252.225-7001: Buy American and Balance of Payments Program
Essential guide to DFARS 252.225-7001, outlining the complex domestic sourcing standards and compliance requirements for all Department of Defense contractors.
Essential guide to DFARS 252.225-7001, outlining the complex domestic sourcing standards and compliance requirements for all Department of Defense contractors.
DFARS 252.225-7001 is a mandatory clause in Department of Defense (DoD) contracts, establishing requirements for domestic sourcing of supplies. This Defense Federal Acquisition Regulation Supplement (DFARS) clause implements the Buy American Act (BAA) and the Balance of Payments Program (BOPP). Its purpose is to support the domestic industrial base by ensuring that taxpayer funds are spent on American-made goods.
The application of the DFARS clause depends on understanding specific terms that define its scope. An “End Product” refers to the articles, materials, and supplies that are ultimately delivered to the government for public use under the contract. A “Component” is defined as any article, material, or supply that is incorporated directly into that end product. The “United States” includes the 50 States, the District of Columbia, and the outlying areas.
This clause generally applies to the acquisition of supplies, from commercial goods to complex military systems. The requirements apply to all contract line items unless the solicitation specifies otherwise. The definition of a domestic end product is central to compliance, requiring the contractor to trace the origin and cost of the product’s constituent parts.
To qualify as a “domestic end product,” a manufactured item must generally satisfy a two-part test. First, the end product must be manufactured in the United States. Second, it must comply with the domestic component cost test, which evaluates the value of the materials used in the product.
For end products not predominantly iron or steel, the cost of domestic and qualifying country components must exceed a certain percentage of the cost of all components. This percentage is currently set at 65% for items delivered through 2028, increasing to 75% starting in 2029. The cost calculation must include transportation costs to the place of incorporation and any U.S. duty paid.
Components of unknown origin are treated as foreign, placing the burden of proof on the contractor to verify the supply chain. A separate, stricter standard applies to end products consisting predominantly of iron or steel. For these items, the cost of iron and steel not produced in the United States or a qualifying country must constitute less than 5% of the cost of all components.
The DFARS clause recognizes several legally established scenarios where the domestic preference does not apply, allowing for the use of foreign end products. A major exception arises from the Department of Defense’s policy of treating products from “Qualifying Countries” as domestic for evaluation purposes. Qualifying Countries have reciprocal defense procurement agreements with the United States, removing BAA/BOPP restrictions on the acquisition of their supplies.
The component cost test is waived entirely for Commercially Available Off-The-Shelf (COTS) items, although the end product must still be manufactured in the United States to be considered domestic.
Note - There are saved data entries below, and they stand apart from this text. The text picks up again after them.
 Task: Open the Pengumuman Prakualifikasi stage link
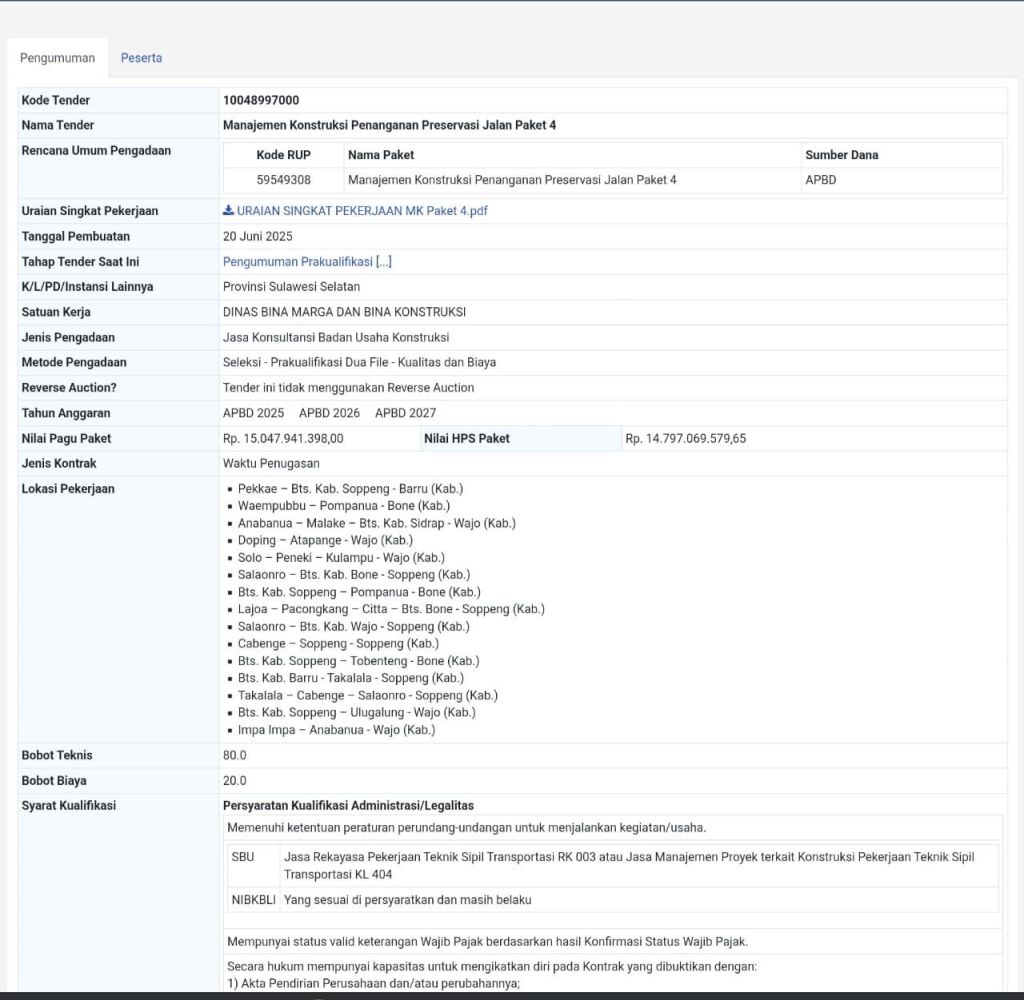tap(307, 262)
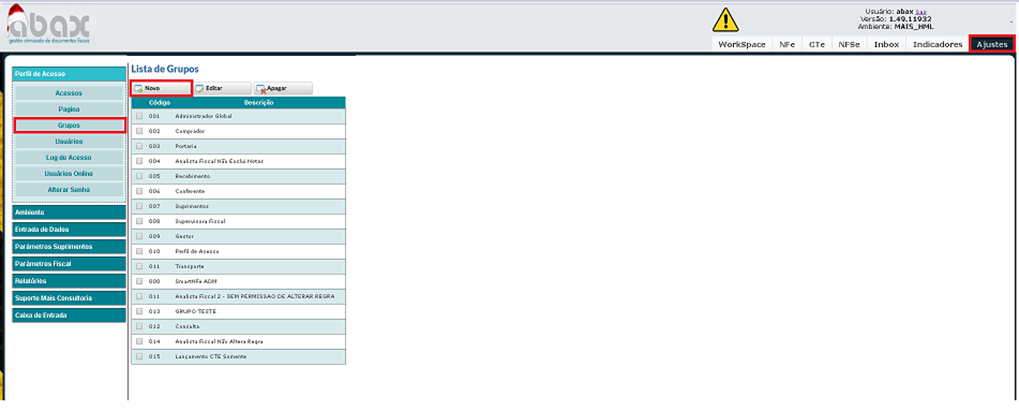Click the Apagar delete icon
This screenshot has width=1019, height=411.
261,88
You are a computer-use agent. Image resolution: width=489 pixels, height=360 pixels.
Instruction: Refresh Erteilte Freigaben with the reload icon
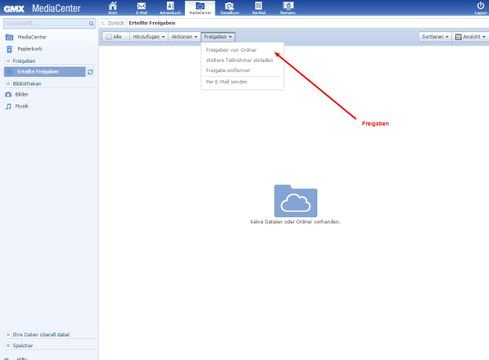point(90,72)
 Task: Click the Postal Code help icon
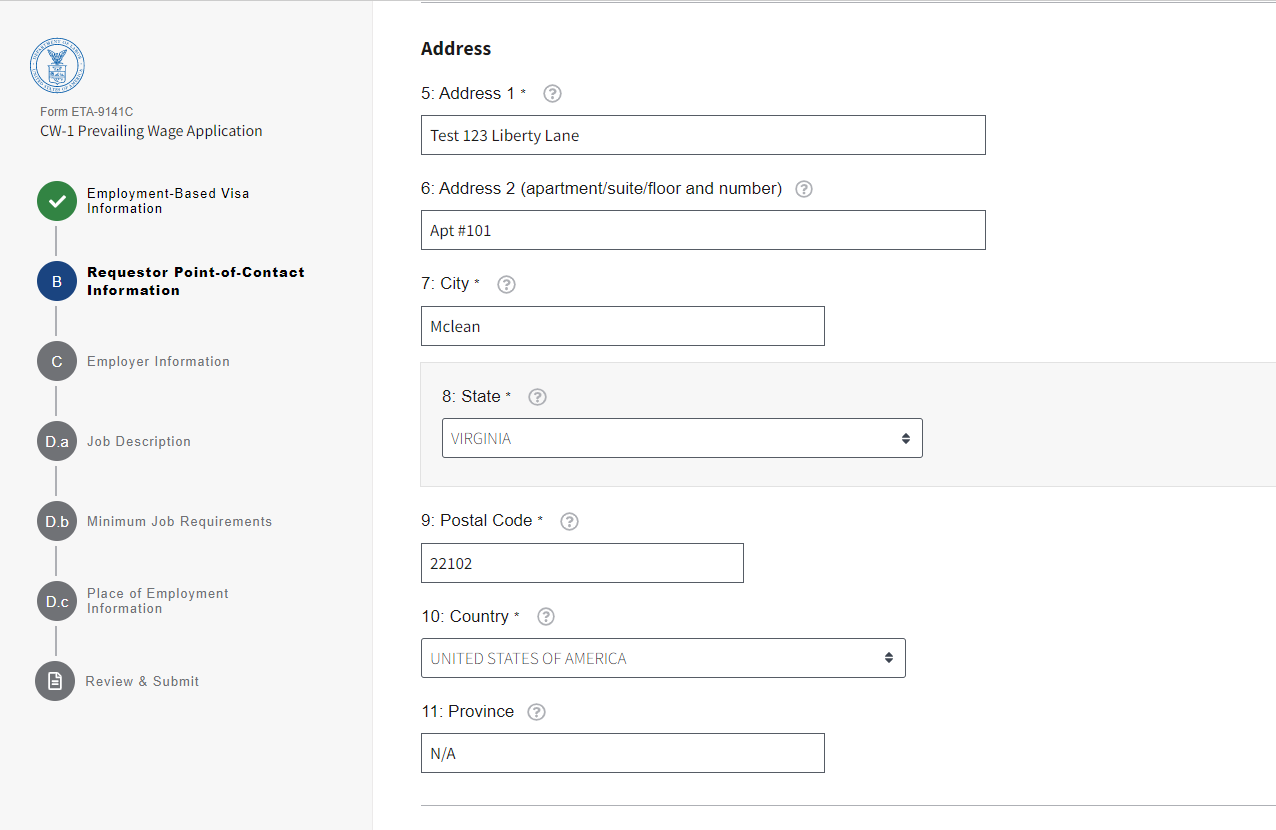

Waivers also exist for items determined to be “Non-Available,” meaning they are not produced or manufactured in the United States in sufficient commercial quantities or satisfactory quality. A “Public Interest” exception can be invoked when applying the Buy American restrictions would be inconsistent with the public interest.
Contractors offering products to the DoD must use DFARS 252.225-7000, “Buy American—Balance of Payments Program Certificate,” to certify the country of origin. This certification requires the offeror to identify whether each offered end product is domestic, a qualifying country end product, or another foreign end product. The contractor must perform the necessary component cost analysis before submitting this certification.
The Government relies on this certification to apply the correct evaluation factors and ensure compliance. If the contractor certifies a product is domestic, they are legally bound to deliver a compliant product. Submitting a false certification regarding the country of origin can lead to severe consequences under the False Claims Act (FCA). Violations of the FCA can result in civil penalties ranging from $13,946 to $27,894 per false claim, plus treble damages. Contractors also face potential contract termination, suspension, or debarment from future federal contracting.